Daruê Zuri repensa o encarceramento a partir do legado de Sueli Carneiro

Com apenas 18 anos, Daruê Zuri foi o mais jovem participante do Programa de Residências da Casa Sueli Carneiro em 2024. A idade, no entanto, não impediu que sua proposta provocasse reflexões profundas sobre um dos temas mais urgentes da sociedade brasileira: o encarceramento em massa da população negra.

A partir do projeto Racismo e Encarceramento no Brasil, Daruê buscou compreender como o sistema penal brasileiro reproduz lógicas de exclusão racial. Embora já tivesse interesse pessoal pelo tema, foi com a residência que ele teve, pela primeira vez, contato com a obra de Sueli Carneiro.

“O auxílio financeiro foi essencial. Me deu tempo para mergulhar nas leituras, conhecer o acervo e construir minha pesquisa com mais profundidade”, relata.

Sob a mentoria de Ionara Lourenço, coordenadora de acervos da Casa, Daruê se debruçou sobre conceitos como epistemicídio, genocídio e violência estrutural, amplamente trabalhados por Sueli ao longo de sua trajetória. Embora o encarceramento não esteja no centro da obra da filósofa, os marcos teóricos e políticos que ela construiu foram fundamentais para que o residente pudesse traçar conexões com autores e autoras que se dedicam ao tema no Brasil.

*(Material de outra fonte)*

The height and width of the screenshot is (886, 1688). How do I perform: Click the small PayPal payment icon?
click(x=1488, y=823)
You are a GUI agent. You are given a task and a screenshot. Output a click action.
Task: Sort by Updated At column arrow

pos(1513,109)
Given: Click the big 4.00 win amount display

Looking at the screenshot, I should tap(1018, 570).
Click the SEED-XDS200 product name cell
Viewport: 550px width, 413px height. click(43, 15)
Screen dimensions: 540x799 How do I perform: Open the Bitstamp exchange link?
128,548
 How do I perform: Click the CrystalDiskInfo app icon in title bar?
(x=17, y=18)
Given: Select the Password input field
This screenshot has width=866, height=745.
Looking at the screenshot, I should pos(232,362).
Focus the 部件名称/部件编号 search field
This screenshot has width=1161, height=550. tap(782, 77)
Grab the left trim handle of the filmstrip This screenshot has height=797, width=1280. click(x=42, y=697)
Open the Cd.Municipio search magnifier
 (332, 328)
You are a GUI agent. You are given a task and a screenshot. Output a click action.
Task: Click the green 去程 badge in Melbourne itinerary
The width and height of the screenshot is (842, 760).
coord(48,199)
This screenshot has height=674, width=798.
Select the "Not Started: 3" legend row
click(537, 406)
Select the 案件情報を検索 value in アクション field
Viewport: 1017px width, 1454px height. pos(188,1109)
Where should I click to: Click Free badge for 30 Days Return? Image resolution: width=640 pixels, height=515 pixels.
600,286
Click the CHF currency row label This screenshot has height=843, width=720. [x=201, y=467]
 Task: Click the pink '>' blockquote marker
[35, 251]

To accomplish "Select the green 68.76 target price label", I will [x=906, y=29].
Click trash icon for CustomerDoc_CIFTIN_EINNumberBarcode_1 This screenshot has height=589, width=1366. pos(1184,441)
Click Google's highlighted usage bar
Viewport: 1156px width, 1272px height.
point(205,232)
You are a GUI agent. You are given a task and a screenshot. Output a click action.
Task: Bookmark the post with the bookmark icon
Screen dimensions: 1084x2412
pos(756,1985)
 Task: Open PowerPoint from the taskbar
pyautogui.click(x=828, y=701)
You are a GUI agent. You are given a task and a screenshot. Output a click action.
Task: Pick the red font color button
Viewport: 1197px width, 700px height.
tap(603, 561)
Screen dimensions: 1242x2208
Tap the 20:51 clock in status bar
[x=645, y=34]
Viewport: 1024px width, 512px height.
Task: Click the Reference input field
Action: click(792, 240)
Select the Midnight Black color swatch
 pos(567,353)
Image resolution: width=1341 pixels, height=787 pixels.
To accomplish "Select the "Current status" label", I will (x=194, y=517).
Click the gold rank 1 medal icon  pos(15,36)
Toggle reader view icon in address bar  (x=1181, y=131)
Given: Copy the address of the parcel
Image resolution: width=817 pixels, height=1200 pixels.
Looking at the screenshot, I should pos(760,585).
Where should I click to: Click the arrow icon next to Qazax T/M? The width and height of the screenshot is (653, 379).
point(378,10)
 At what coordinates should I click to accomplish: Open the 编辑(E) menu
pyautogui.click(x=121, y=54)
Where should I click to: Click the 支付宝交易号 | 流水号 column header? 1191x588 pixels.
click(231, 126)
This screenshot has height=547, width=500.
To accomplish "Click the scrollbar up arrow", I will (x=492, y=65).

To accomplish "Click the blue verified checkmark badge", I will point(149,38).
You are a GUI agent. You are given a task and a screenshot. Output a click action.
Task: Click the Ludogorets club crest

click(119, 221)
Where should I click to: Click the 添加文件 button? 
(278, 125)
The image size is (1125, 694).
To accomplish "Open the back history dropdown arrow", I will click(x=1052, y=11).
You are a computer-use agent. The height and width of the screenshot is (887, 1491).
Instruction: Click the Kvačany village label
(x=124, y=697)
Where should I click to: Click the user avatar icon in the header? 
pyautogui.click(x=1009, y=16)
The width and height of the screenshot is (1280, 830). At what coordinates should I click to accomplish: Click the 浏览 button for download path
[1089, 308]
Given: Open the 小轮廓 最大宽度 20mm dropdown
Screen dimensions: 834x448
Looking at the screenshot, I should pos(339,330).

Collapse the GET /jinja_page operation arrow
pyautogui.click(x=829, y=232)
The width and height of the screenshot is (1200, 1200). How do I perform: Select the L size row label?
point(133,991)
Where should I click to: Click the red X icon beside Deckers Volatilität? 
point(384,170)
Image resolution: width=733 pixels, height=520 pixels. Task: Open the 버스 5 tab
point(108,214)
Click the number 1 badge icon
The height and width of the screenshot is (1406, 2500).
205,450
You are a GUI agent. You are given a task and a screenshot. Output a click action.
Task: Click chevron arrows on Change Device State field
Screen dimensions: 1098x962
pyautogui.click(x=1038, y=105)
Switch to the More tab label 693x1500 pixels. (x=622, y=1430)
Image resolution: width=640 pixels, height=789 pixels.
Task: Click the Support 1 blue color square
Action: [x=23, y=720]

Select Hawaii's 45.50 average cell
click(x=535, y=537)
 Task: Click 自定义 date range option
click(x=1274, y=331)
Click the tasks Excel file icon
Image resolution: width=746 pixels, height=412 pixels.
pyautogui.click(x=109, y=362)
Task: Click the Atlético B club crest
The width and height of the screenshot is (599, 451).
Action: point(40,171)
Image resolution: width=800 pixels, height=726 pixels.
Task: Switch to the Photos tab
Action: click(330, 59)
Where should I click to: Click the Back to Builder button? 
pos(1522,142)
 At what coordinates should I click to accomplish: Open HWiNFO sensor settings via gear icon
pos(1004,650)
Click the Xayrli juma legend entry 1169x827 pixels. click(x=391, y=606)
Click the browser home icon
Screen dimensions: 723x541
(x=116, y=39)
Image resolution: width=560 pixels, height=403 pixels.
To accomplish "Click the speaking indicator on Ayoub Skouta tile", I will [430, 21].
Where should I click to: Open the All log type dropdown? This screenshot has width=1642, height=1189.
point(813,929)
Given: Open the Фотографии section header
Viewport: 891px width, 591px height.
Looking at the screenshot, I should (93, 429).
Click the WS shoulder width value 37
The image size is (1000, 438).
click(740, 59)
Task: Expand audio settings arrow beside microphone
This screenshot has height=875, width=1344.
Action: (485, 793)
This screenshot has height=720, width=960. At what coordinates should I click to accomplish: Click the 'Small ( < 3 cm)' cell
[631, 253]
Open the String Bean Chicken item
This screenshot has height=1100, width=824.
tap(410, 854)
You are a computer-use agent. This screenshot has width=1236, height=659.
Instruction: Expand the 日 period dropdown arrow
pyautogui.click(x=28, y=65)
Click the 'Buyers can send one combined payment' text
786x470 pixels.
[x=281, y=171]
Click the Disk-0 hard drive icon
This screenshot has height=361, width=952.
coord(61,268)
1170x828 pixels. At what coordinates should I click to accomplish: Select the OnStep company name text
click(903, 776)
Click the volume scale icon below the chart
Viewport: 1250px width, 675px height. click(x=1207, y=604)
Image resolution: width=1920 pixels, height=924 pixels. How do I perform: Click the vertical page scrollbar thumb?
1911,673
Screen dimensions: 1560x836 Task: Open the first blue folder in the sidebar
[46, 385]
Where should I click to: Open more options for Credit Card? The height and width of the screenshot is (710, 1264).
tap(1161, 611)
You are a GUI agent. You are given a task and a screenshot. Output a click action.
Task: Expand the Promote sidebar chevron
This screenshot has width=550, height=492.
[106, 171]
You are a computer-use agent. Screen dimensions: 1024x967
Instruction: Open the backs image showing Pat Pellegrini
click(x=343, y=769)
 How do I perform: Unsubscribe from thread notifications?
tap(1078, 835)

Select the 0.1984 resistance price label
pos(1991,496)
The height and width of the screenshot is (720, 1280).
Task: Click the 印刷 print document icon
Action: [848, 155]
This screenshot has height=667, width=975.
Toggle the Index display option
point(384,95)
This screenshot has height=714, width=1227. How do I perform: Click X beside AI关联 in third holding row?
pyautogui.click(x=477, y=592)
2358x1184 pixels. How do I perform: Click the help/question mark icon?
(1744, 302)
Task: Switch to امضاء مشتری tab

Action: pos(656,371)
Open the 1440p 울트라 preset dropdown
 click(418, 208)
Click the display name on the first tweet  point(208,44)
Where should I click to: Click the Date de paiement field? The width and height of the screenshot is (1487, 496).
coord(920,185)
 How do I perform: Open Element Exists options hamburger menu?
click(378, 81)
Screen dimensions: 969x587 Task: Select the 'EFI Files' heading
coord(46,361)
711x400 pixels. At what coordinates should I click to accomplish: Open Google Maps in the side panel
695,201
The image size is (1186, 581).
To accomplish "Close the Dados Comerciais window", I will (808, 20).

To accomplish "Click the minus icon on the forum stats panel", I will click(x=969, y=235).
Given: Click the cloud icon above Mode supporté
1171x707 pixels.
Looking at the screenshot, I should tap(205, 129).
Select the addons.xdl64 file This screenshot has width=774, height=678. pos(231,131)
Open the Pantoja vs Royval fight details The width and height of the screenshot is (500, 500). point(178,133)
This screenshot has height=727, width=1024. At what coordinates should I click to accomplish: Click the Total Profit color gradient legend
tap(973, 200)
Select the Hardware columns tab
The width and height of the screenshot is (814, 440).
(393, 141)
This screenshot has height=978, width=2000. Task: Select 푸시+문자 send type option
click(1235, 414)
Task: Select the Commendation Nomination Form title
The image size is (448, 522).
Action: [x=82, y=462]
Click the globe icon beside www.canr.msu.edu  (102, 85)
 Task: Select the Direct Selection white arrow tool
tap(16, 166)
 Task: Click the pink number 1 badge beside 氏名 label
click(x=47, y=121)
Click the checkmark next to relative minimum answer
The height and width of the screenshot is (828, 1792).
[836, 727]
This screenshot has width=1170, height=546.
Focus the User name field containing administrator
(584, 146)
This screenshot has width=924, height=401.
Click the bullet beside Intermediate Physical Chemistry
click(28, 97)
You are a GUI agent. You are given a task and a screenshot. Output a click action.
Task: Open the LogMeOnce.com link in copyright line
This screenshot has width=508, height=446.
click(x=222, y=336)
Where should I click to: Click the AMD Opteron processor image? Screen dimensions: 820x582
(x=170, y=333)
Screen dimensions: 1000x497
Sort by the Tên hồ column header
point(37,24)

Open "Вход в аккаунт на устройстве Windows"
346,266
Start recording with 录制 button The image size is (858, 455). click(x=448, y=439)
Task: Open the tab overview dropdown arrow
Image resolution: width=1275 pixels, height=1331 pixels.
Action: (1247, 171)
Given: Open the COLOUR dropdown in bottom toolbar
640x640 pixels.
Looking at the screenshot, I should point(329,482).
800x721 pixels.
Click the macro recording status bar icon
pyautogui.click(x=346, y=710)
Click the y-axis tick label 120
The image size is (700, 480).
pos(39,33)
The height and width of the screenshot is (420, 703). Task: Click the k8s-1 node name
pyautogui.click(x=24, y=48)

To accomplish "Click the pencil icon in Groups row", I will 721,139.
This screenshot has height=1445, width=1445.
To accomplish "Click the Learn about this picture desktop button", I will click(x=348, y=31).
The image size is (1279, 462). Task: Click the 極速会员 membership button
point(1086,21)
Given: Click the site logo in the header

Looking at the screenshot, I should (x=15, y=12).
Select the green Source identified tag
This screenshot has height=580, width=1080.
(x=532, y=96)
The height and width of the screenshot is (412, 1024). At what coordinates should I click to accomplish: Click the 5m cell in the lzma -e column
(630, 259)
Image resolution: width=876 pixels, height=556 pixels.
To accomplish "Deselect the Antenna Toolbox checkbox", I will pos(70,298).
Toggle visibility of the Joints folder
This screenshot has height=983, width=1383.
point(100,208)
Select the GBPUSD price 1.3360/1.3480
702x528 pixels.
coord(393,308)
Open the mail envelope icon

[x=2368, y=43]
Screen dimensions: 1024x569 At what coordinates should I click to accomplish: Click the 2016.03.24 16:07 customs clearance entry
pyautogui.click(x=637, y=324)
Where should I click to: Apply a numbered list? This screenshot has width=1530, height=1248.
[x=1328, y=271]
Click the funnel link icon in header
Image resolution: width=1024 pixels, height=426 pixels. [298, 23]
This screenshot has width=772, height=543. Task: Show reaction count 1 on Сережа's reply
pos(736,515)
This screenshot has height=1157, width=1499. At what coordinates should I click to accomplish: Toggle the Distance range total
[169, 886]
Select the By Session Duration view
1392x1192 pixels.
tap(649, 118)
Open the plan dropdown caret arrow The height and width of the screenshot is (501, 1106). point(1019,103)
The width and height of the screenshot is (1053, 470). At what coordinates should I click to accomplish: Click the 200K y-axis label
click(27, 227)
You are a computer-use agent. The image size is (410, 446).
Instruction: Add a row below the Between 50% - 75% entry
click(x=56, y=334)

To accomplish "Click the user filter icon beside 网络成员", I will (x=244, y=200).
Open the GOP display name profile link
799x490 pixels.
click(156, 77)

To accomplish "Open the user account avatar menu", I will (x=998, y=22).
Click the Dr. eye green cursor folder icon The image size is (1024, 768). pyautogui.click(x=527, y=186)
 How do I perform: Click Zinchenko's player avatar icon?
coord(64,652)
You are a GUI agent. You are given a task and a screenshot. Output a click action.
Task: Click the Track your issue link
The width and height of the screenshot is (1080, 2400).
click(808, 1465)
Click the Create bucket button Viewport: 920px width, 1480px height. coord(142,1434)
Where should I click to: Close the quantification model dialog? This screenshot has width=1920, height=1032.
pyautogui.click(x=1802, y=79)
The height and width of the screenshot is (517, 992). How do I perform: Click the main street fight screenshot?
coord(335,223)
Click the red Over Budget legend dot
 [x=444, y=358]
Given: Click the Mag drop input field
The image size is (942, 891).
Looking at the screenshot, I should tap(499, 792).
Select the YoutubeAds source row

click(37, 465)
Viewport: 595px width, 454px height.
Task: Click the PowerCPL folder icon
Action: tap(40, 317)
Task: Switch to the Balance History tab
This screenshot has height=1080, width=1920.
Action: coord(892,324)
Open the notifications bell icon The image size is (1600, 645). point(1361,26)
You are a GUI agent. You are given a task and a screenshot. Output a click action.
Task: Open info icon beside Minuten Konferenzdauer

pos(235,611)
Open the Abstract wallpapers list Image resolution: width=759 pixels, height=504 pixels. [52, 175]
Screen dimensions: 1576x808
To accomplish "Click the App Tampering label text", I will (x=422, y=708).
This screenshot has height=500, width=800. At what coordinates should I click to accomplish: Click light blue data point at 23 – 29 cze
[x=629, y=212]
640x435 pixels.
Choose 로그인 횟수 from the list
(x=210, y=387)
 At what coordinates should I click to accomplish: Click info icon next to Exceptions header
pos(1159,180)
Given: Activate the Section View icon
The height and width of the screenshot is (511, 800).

“Quando Sueli fala sobre epistemicídio, sobre como a informação é ocultada de nós, isso me ajudou a entender o apagamento das nossas referências. Eu mesmo não conhecia o trabalho dela antes da residência”, afirma.

Além das leituras, a troca com os outros e outras residentes ampliou ainda mais seu repertório. Daruê destaca o impacto do trabalho de Maria Júlia (Maju), que pesquisa o papel das mulheres negras nas escolas de samba durante a ditadura militar. “Eu nunca tinha ouvido falar de mulheres negras perseguidas naquele período. A gente escuta falar de sambistas, mas não desse outro lado da história”, comenta.

Essa convivência o ajudou a acessar uma nova compreensão de memória negra, termo que até então não fazia parte de seu vocabulário. “O que eu tinha aprendido na escola eram memórias da escravização, não da nossa cultura, religião, arte, nem dos pensadores negros”, diz.

Ao longo da residência, Daruê também estudou Michel Foucault e passou a compreender o encarceramento como parte de um sistema de punições articulado com o racismo estrutural. As leituras foram nortadas pelo livro Dispositivo de Racialidade, de Sueli Carneiro (Zahar, 2023).

Ainda que não pretenda seguir pesquisando o tema do encarceramento em seus próximos projetos, Daruê deixa a residência com novas questões e horizontes de pesquisa. Ele agora se interessa por temas relacionados, como a relação entre facções, Estado e polícia, áreas que também revelam os mecanismos de controle sobre corpos e territórios negros no Brasil.